** BEGIN RECORDS FOR THE EXERCISE **

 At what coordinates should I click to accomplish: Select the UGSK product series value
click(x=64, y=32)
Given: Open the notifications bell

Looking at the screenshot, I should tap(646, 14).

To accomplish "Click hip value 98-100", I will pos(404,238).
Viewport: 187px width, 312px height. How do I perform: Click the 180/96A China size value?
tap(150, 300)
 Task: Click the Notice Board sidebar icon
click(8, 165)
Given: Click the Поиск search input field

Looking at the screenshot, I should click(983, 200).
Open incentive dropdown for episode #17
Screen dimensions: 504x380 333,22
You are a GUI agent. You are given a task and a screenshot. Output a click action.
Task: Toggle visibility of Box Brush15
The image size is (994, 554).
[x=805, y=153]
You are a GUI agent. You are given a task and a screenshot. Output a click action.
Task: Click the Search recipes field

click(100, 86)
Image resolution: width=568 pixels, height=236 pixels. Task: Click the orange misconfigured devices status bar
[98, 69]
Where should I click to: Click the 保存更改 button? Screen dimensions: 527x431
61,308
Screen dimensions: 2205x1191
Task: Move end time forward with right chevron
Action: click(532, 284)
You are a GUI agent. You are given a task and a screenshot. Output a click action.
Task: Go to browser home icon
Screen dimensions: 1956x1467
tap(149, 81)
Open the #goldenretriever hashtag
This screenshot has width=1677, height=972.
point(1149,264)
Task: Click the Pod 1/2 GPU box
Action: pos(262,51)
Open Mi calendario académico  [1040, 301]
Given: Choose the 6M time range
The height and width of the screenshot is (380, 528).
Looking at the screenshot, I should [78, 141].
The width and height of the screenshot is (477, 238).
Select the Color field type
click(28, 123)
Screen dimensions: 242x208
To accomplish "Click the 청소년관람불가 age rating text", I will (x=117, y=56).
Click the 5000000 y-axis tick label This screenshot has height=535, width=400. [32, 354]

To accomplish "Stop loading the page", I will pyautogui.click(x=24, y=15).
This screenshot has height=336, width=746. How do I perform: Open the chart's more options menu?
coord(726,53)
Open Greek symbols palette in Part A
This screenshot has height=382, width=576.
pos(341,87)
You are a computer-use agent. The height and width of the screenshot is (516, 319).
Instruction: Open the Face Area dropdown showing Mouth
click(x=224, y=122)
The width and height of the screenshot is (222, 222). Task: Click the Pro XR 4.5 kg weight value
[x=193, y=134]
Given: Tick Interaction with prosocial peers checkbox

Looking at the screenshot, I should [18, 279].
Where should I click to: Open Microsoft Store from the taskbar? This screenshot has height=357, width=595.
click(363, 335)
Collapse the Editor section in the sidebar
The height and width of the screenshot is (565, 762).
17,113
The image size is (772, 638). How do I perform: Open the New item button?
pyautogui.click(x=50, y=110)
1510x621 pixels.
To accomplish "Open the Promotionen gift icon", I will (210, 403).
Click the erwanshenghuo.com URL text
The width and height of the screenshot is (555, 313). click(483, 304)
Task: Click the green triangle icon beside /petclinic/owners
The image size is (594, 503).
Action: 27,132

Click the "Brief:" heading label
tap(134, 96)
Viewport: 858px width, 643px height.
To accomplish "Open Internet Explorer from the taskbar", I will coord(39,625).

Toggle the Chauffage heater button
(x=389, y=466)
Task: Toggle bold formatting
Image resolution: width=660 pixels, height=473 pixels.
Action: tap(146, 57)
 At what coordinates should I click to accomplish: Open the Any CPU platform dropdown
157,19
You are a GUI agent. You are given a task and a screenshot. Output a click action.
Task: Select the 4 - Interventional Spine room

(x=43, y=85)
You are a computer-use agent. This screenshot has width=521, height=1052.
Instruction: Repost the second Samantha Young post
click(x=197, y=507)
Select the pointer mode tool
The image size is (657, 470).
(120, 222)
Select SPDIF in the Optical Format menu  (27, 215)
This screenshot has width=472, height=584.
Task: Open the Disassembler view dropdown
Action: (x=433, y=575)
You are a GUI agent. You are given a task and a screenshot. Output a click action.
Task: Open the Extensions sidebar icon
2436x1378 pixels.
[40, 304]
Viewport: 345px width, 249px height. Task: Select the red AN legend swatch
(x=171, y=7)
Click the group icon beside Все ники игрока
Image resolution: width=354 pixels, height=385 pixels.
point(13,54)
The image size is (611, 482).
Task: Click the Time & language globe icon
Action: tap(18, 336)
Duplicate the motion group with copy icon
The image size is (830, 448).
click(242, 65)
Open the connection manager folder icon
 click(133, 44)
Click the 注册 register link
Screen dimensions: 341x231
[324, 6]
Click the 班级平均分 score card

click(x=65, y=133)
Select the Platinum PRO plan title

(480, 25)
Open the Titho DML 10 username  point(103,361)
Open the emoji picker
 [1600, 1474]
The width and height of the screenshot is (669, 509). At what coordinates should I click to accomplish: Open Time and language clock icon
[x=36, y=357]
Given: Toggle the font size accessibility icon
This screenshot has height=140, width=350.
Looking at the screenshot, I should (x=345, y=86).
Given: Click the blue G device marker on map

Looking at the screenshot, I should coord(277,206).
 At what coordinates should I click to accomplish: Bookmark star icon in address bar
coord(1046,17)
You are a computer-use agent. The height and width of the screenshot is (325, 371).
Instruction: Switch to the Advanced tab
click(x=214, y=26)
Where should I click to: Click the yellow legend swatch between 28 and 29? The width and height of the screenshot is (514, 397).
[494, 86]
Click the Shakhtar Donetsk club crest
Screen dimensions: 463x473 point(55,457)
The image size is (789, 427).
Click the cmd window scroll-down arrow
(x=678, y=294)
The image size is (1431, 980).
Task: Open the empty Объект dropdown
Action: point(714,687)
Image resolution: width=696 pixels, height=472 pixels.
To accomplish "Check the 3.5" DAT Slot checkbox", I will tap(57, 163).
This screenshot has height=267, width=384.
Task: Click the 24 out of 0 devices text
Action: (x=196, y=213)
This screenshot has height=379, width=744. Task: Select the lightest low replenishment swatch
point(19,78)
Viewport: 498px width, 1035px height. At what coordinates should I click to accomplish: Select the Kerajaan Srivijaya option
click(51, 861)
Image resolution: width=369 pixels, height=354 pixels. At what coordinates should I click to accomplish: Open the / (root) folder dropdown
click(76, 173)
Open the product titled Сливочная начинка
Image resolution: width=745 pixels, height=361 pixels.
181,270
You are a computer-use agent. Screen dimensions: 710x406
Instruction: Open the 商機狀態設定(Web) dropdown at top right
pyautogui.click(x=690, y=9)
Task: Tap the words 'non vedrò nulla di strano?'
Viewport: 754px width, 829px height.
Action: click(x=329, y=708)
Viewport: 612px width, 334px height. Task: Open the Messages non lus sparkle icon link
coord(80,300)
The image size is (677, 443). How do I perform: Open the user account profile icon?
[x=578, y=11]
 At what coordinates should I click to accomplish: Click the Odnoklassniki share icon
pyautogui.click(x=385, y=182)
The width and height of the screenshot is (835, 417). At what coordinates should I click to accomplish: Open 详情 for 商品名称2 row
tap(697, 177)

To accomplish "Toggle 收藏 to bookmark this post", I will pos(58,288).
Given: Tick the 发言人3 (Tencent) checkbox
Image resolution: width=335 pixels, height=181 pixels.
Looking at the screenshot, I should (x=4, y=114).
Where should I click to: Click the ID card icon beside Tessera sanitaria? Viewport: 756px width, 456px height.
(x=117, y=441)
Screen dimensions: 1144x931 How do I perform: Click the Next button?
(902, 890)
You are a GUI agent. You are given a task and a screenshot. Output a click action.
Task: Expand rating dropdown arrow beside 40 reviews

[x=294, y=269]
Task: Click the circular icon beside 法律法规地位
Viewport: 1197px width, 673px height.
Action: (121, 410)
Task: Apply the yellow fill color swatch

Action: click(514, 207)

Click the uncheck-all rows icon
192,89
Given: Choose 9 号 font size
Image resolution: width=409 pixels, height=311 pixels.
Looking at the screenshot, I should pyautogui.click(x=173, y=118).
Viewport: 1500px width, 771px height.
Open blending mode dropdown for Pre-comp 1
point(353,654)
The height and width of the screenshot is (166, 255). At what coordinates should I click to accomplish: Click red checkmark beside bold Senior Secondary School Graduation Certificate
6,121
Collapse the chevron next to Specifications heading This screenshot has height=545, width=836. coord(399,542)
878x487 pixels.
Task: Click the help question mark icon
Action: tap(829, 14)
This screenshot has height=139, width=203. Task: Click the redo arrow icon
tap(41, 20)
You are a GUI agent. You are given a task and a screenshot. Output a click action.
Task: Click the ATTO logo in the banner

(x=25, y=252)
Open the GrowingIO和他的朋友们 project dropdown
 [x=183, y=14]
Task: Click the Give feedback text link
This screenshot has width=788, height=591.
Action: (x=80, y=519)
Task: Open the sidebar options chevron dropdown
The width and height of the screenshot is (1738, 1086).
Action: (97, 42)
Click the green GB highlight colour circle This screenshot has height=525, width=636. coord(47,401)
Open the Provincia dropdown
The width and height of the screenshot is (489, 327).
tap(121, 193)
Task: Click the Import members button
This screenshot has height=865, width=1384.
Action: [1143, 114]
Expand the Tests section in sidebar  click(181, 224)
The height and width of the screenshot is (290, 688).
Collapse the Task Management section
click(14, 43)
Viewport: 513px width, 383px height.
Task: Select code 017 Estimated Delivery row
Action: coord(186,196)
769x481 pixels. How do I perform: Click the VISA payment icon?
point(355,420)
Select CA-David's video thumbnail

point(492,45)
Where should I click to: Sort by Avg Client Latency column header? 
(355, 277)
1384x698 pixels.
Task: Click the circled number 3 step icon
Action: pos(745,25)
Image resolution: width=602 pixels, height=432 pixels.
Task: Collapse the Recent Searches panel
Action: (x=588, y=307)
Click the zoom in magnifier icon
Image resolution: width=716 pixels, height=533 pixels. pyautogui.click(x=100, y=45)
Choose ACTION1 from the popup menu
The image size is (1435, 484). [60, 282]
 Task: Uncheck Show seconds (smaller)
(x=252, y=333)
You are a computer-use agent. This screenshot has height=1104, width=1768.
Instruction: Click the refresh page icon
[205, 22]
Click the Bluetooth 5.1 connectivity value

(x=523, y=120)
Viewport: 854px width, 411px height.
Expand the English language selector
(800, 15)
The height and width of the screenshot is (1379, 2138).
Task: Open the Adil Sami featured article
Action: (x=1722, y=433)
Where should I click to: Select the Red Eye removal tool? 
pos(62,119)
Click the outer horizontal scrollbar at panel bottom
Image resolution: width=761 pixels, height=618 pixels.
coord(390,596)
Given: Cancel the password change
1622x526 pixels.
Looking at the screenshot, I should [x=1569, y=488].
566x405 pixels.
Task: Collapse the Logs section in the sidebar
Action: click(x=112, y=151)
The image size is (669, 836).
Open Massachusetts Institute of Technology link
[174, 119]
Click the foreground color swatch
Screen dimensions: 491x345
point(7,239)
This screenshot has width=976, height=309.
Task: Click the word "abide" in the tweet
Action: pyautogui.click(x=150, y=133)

** END RECORDS FOR THE EXERCISE **

EXERCISE AIM: Copy the lines from the one holding "Viewport: 854px width, 411px height." through the one holding "Action: (x=1722, y=433)", both included, and swap "English" for "French". Leave everything else the same.

RESULT OF THIS TASK:
Viewport: 854px width, 411px height.
Expand the French language selector
(800, 15)
The height and width of the screenshot is (1379, 2138).
Task: Open the Adil Sami featured article
Action: (x=1722, y=433)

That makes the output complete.